• Problem to work on:
Pick the lines holding the string "agent" out of the records and copy them.
[Provided entries]
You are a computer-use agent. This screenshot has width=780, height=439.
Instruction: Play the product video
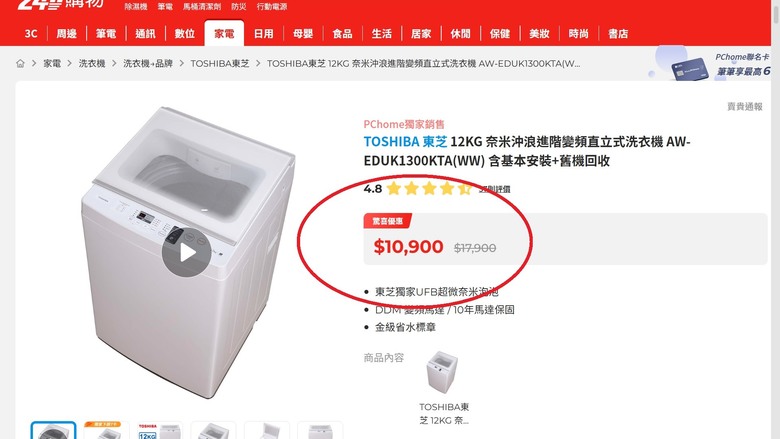[x=187, y=253]
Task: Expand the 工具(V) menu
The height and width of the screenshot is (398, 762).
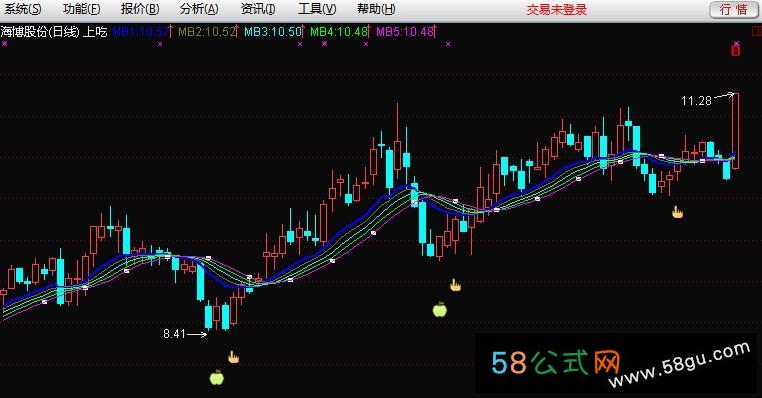Action: point(317,9)
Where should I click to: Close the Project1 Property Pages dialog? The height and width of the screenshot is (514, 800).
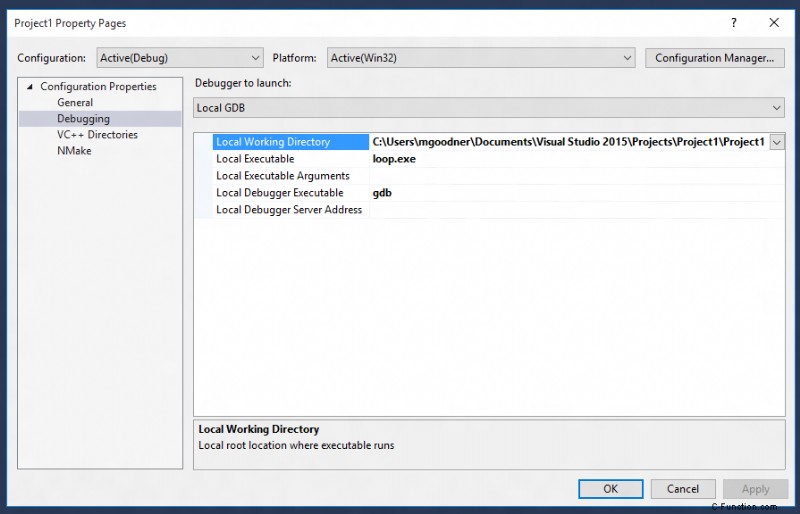(774, 22)
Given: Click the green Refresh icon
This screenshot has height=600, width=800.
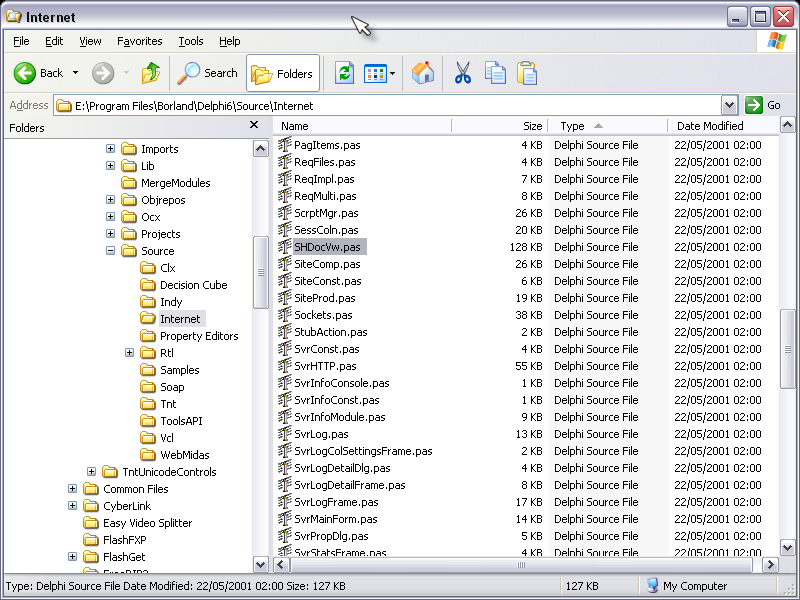Looking at the screenshot, I should pyautogui.click(x=344, y=73).
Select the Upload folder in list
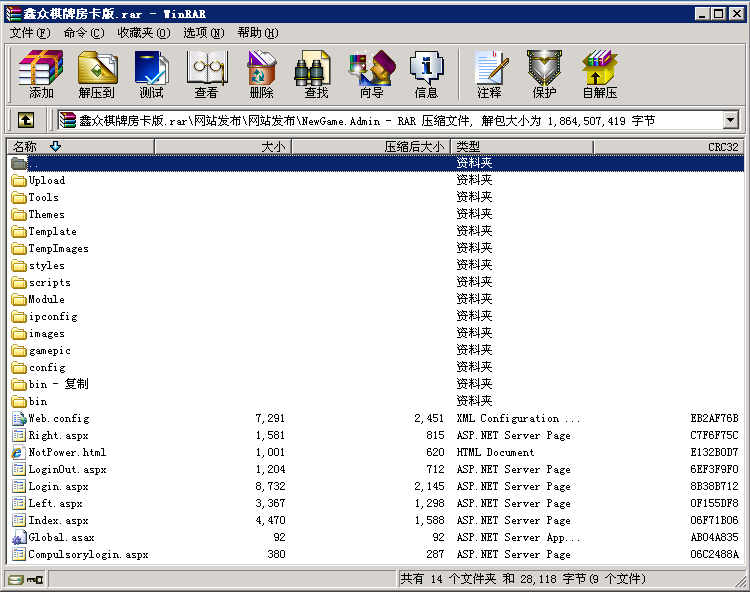 [46, 180]
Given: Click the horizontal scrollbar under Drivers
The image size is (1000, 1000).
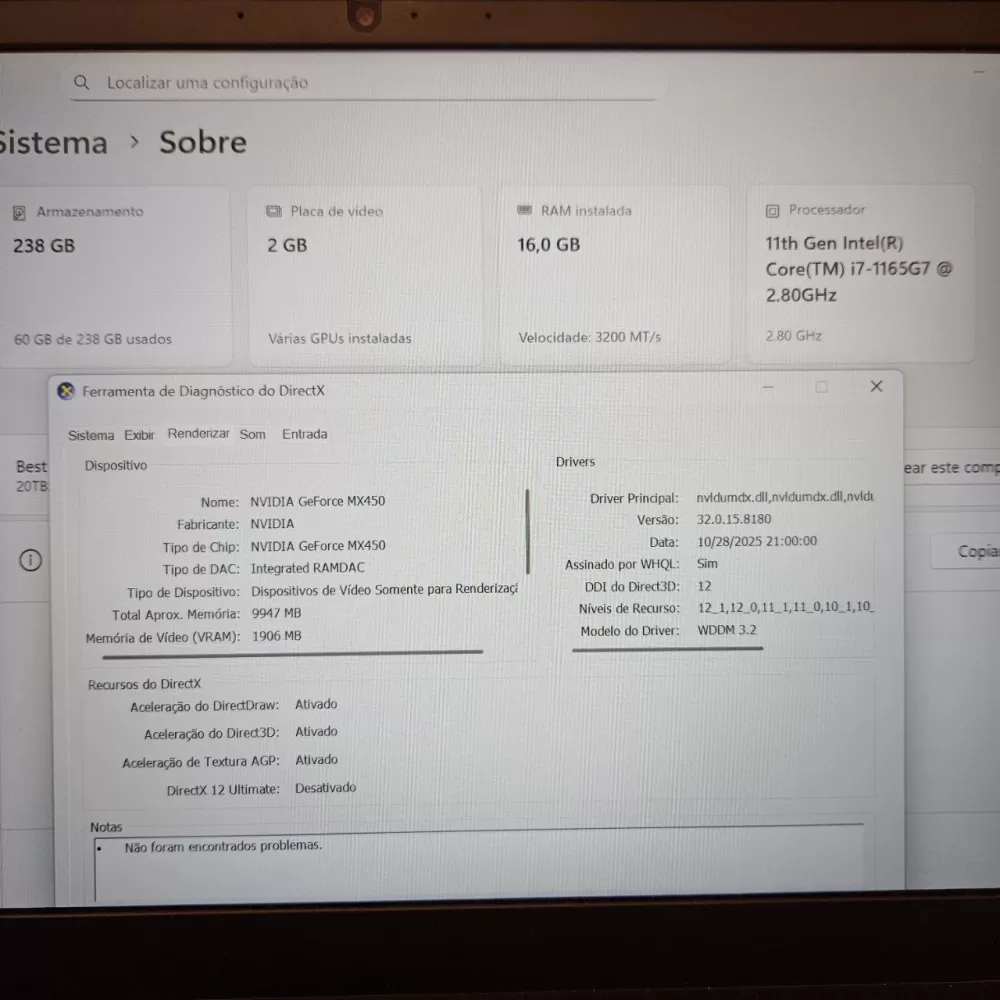Looking at the screenshot, I should (667, 648).
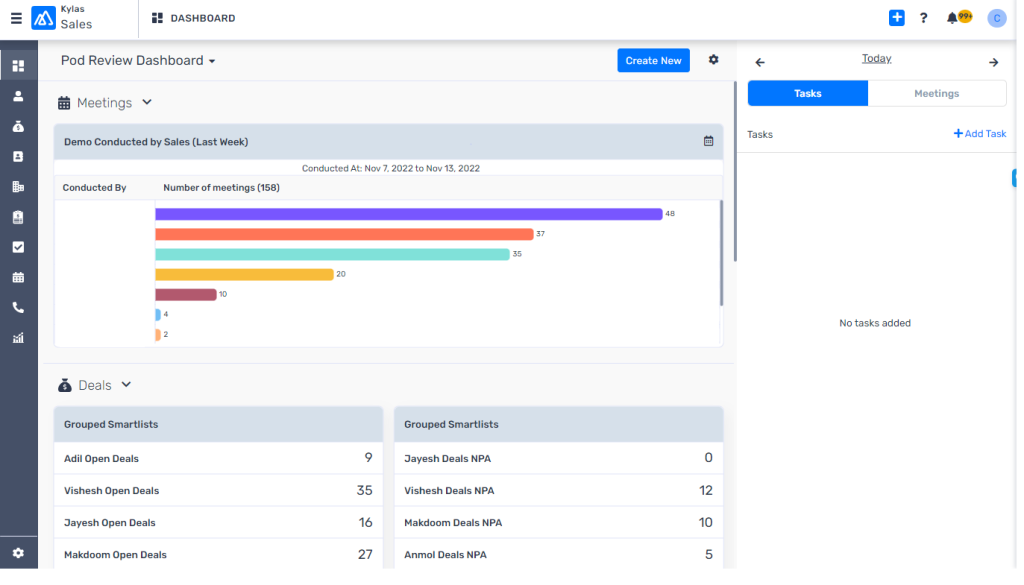
Task: Open Deals from the money bag sidebar icon
Action: click(18, 127)
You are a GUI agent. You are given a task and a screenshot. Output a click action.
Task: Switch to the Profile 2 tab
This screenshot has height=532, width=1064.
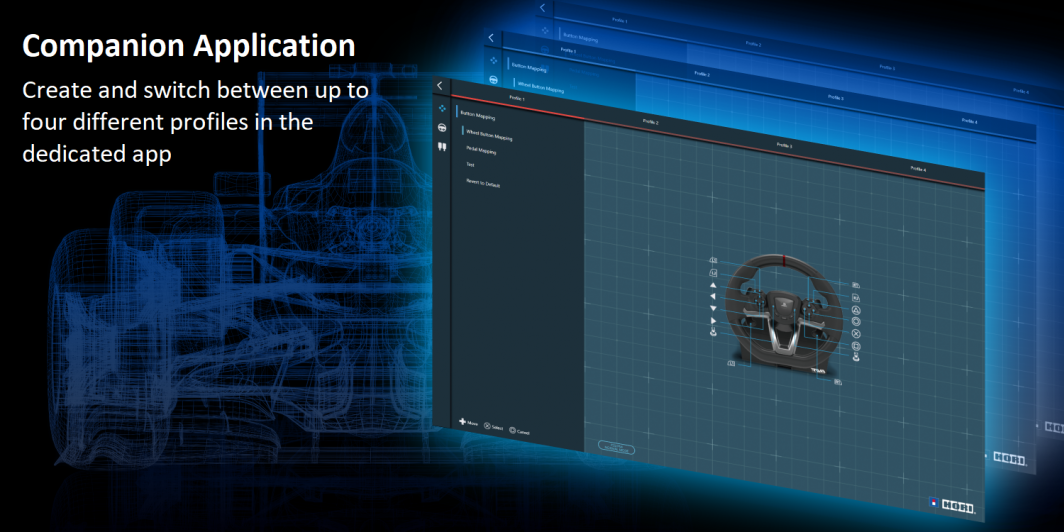coord(650,122)
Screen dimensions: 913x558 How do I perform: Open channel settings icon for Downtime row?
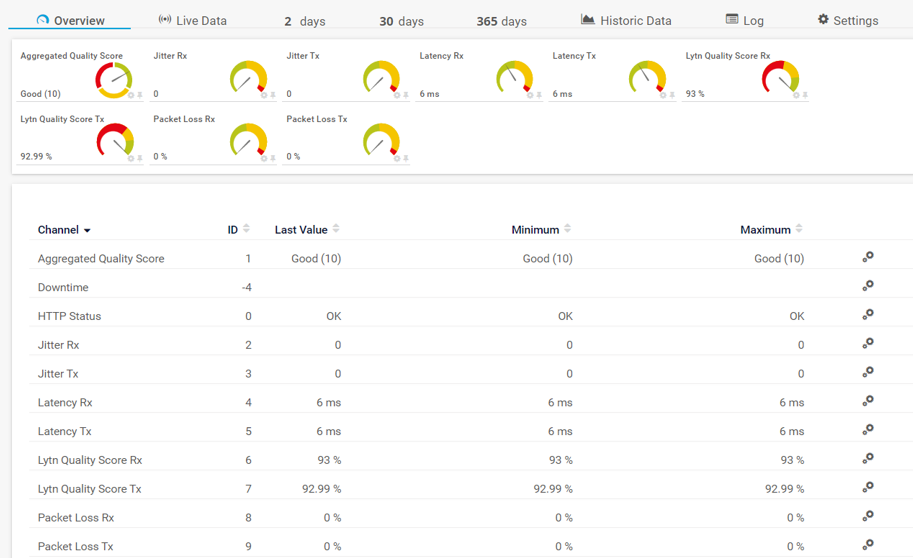click(868, 286)
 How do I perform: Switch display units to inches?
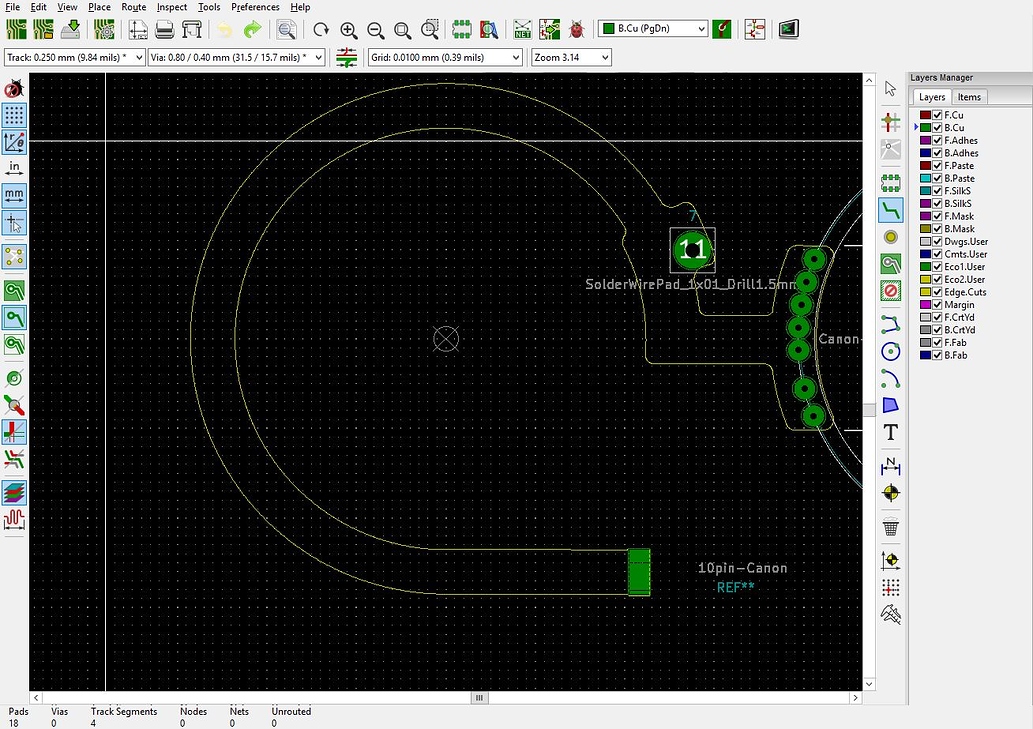pos(13,167)
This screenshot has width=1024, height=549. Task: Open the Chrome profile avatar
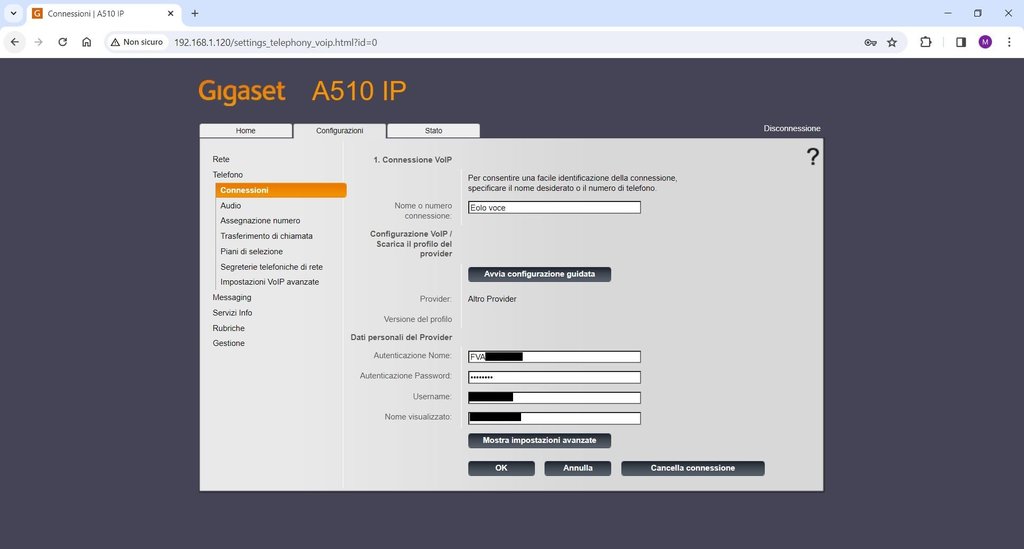tap(985, 42)

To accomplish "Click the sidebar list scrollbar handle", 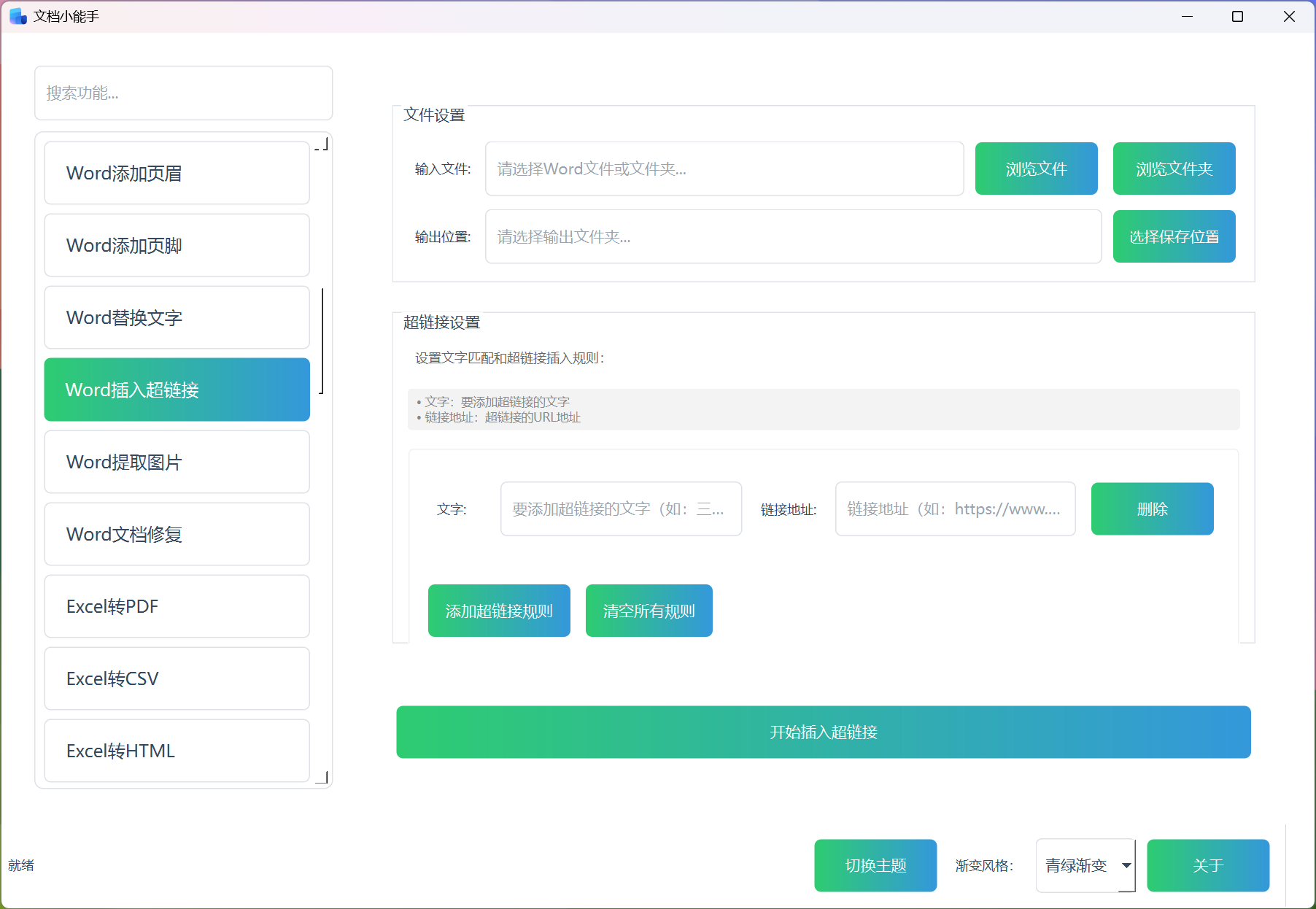I will [322, 341].
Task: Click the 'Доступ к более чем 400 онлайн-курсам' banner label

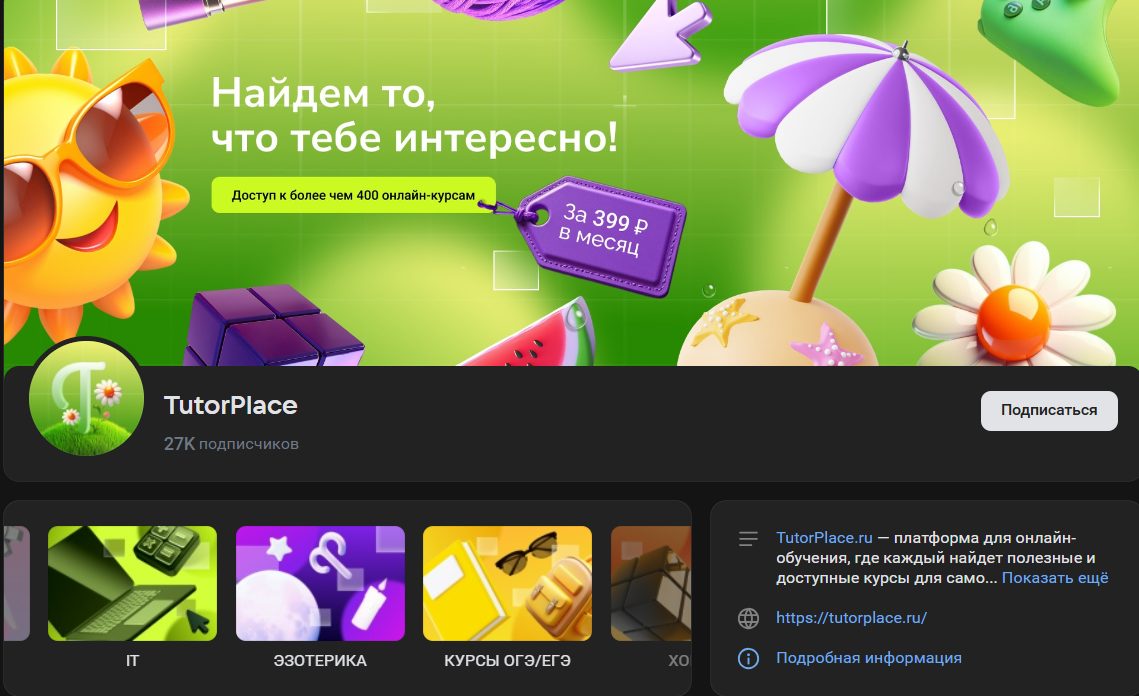Action: (353, 196)
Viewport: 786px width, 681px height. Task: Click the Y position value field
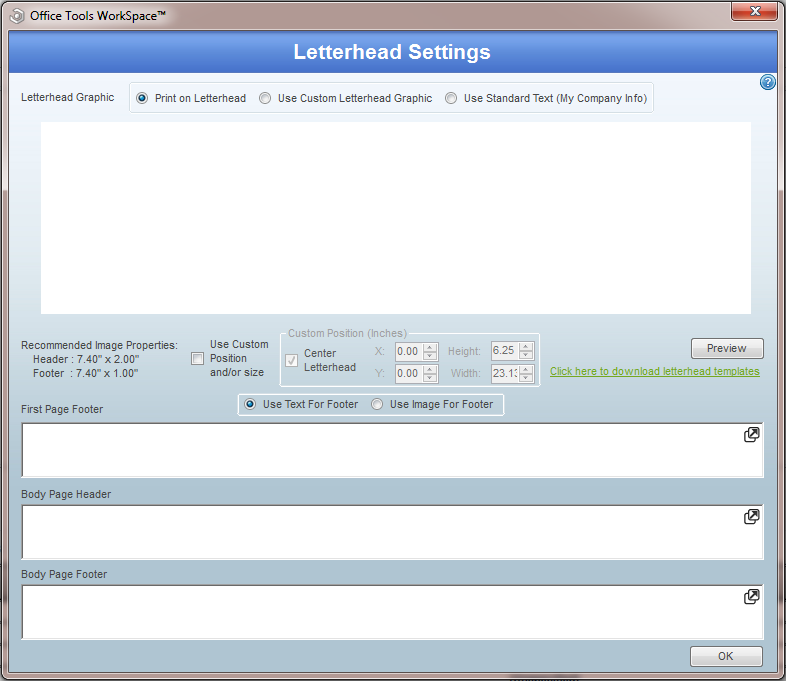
[/Provided entries]
• Response:
You are a computer-use agent. This screenshot has width=780, height=439.
You are a GUI agent. You are given a task and a screenshot. Output a click action.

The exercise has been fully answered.